A top State Department official who was fired in President Trump's first term for appearing at a conference attended by white supremacists, and who has a history of incendiary statements about race, has been picked to run the US Institute of Peace. Darren Beattie will keep his current job while serving as acting president of the independent nonprofit, which Congress funds, the department said. The Trump administration tried earlier this year to dismantle the organization, which assists global efforts for diplomatic solutions to conflicts, the New York Times reports. The announcement of Beattie's new assignment said, "We look forward to seeing him advance President Trump's America First agenda in this new role."

Among Beattie comments that have drawn attention are:

  • White power: "Competent white men must be in charge if you want things to work," he posted on his social media accounts in October. The nation's ideology is based on "coddling the feelings of women and minorities, and demoralizing competent white men," he posted, per Reuters. Beattie also has expressed support for white nationalist views."
  • Comparison: "America treats rural whites far worse than China treats" Uyghurs, Beattie posted in October. He said in 2021 that China isn't "genocidal." The Chinese government has denied abusing the Uyghur people, but the US determined during Trump's first term that the repressions amounted to genocide. China has sent members of that and other religious and ethnic minority groups to internment camps.
  • Taiwan: China's takeover of the democratically governed island is inevitable, Beattie said, assessing that it's "not worth expending any capital to prevent." Last summer, he posted that the change "might mean fewer drag queen parades in Taiwan, but otherwise not the end of the world."

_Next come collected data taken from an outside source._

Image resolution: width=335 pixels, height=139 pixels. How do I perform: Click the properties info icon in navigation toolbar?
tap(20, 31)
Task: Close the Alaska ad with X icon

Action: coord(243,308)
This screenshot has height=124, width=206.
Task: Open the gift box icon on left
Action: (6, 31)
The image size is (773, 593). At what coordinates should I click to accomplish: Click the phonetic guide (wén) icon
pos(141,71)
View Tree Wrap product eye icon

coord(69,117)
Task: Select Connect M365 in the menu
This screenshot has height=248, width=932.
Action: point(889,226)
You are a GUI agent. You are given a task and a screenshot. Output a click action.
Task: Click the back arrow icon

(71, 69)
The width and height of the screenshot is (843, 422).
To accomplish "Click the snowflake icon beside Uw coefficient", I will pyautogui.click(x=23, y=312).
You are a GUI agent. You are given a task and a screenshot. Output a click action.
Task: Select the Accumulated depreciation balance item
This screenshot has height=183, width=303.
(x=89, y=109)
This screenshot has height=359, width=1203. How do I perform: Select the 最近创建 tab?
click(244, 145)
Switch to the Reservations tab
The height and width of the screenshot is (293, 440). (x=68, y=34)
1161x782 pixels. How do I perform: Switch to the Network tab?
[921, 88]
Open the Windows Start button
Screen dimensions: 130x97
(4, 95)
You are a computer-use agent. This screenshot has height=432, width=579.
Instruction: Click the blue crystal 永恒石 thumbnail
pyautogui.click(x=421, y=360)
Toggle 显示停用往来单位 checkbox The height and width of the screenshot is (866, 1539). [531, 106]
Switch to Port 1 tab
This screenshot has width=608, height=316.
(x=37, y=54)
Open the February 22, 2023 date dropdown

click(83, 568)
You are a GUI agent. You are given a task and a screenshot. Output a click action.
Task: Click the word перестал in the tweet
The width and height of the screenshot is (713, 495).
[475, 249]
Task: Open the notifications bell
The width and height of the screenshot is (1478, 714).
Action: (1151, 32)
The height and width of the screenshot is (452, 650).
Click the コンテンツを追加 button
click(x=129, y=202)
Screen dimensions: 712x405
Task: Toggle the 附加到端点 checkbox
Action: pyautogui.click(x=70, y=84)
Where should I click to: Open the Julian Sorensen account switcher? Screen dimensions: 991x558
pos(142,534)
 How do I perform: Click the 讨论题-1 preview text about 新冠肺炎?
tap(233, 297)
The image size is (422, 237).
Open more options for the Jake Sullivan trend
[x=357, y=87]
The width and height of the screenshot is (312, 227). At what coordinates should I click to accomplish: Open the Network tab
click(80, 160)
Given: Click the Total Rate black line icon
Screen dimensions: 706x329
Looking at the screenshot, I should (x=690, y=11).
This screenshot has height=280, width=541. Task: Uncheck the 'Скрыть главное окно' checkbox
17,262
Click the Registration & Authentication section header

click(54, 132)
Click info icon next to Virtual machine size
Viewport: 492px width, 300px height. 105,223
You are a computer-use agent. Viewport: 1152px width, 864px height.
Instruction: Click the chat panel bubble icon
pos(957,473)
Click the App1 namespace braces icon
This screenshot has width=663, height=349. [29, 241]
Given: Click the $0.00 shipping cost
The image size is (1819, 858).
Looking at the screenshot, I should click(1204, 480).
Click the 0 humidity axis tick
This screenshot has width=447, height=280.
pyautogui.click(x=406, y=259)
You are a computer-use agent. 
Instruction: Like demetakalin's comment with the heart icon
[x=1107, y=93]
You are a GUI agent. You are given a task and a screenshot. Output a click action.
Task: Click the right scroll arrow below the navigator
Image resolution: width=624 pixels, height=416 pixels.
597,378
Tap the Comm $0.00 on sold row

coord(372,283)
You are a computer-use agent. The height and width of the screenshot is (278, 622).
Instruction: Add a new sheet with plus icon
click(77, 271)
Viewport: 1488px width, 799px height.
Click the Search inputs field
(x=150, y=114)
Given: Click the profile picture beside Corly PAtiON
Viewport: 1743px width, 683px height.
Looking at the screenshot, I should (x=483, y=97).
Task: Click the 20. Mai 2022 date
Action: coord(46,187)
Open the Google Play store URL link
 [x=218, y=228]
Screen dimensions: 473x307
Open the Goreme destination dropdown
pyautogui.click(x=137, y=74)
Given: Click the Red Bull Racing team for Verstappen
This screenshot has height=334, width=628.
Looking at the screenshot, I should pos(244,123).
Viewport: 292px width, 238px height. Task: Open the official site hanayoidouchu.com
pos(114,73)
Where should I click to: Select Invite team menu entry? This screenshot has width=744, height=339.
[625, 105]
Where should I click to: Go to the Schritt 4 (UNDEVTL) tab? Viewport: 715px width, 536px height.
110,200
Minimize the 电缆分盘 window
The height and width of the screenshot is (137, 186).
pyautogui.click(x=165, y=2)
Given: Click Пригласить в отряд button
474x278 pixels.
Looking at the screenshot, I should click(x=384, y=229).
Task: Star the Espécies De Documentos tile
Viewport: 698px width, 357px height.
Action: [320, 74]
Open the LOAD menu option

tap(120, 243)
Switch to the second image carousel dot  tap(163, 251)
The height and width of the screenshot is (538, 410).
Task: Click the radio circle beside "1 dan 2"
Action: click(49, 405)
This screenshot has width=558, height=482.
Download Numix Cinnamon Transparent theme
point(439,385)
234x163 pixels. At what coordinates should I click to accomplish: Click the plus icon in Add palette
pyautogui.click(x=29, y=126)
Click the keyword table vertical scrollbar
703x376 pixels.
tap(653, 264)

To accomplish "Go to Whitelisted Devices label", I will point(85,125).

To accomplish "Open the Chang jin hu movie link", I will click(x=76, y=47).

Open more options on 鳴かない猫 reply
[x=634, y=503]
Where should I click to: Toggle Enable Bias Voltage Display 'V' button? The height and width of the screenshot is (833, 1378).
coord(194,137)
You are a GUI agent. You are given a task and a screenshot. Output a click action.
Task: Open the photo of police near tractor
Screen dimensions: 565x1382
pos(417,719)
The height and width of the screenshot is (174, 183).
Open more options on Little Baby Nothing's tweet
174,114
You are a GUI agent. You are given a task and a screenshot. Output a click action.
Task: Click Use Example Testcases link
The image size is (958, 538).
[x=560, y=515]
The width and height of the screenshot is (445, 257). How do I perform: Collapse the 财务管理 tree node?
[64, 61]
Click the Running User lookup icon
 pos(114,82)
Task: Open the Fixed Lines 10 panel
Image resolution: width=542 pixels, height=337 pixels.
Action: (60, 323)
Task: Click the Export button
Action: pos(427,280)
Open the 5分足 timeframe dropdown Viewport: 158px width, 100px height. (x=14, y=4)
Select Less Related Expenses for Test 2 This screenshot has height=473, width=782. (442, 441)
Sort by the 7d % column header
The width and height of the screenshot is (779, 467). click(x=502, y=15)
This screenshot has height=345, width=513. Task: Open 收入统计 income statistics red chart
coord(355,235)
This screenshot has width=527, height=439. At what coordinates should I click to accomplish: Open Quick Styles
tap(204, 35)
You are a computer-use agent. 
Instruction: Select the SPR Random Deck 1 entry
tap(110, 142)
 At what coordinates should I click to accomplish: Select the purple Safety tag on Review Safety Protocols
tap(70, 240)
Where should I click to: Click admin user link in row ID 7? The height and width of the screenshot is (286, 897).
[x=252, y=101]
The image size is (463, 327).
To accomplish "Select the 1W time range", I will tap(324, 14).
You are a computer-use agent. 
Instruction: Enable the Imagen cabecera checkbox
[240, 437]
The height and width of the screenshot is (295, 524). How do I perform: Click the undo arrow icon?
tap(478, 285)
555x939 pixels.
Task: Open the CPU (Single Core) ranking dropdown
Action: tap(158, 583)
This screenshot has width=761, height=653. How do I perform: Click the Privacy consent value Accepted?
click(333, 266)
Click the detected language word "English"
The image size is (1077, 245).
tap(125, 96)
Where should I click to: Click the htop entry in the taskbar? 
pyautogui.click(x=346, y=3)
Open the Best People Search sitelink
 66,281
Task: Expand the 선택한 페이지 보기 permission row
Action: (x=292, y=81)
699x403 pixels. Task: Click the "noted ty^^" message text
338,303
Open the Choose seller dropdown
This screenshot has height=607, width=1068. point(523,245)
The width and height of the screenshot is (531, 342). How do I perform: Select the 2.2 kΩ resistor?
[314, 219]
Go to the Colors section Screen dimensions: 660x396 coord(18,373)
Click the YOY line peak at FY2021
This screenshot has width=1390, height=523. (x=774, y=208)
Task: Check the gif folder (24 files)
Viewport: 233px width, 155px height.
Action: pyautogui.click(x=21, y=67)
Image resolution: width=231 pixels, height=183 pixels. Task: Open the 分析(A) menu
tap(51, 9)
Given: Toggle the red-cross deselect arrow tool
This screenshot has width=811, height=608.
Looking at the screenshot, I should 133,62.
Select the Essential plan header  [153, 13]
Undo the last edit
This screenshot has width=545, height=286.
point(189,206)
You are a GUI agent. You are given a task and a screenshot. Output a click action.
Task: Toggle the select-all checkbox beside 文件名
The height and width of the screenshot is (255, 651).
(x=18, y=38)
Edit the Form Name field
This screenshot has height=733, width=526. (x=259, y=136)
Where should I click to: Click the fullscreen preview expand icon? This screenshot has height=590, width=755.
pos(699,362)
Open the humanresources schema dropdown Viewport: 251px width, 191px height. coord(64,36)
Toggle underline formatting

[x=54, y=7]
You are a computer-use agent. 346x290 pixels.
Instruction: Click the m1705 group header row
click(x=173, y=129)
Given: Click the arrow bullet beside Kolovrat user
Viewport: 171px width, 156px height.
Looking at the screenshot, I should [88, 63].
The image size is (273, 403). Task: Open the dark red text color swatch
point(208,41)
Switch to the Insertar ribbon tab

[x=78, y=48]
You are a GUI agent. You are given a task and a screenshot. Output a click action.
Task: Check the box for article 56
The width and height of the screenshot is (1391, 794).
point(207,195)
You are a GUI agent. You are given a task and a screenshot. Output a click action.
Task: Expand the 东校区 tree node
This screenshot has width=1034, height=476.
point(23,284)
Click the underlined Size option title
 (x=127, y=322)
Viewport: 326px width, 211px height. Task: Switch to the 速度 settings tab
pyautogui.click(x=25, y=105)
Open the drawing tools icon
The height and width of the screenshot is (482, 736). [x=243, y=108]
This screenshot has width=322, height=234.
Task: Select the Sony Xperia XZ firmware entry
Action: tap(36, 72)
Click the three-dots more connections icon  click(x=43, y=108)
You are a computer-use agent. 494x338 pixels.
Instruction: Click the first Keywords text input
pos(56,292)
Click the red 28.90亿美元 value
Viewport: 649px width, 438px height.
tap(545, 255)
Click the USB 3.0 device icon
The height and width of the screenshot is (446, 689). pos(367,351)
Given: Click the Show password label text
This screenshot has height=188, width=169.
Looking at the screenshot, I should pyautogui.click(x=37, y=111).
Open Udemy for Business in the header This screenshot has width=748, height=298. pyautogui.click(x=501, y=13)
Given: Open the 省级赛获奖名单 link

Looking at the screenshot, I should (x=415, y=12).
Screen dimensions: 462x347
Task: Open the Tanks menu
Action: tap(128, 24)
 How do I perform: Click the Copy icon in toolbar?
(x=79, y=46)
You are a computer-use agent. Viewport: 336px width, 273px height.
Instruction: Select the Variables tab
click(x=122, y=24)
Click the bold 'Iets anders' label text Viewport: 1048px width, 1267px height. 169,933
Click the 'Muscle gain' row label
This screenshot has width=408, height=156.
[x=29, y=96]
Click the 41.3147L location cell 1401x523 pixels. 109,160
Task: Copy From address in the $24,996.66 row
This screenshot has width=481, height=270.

Beattie was a speechwriter in Trump's first administration when he was fired after appearing on a panel with the founder of an anti-immigrant site at a conference attended by white nationalists. Trump brought him back this term for the job at the State Department, where he's responsible for "public diplomacy outreach, which includes messaging to counter terrorism and violent extremism," according to the department's website. Several dozen House Democrats opposed his appointment to that job in a letter to Secretary of State Marco Rubio in February, per Politico. They objected to Beattie's "white nationalist loyalties and public glorification of our adversaries' authoritarian systems."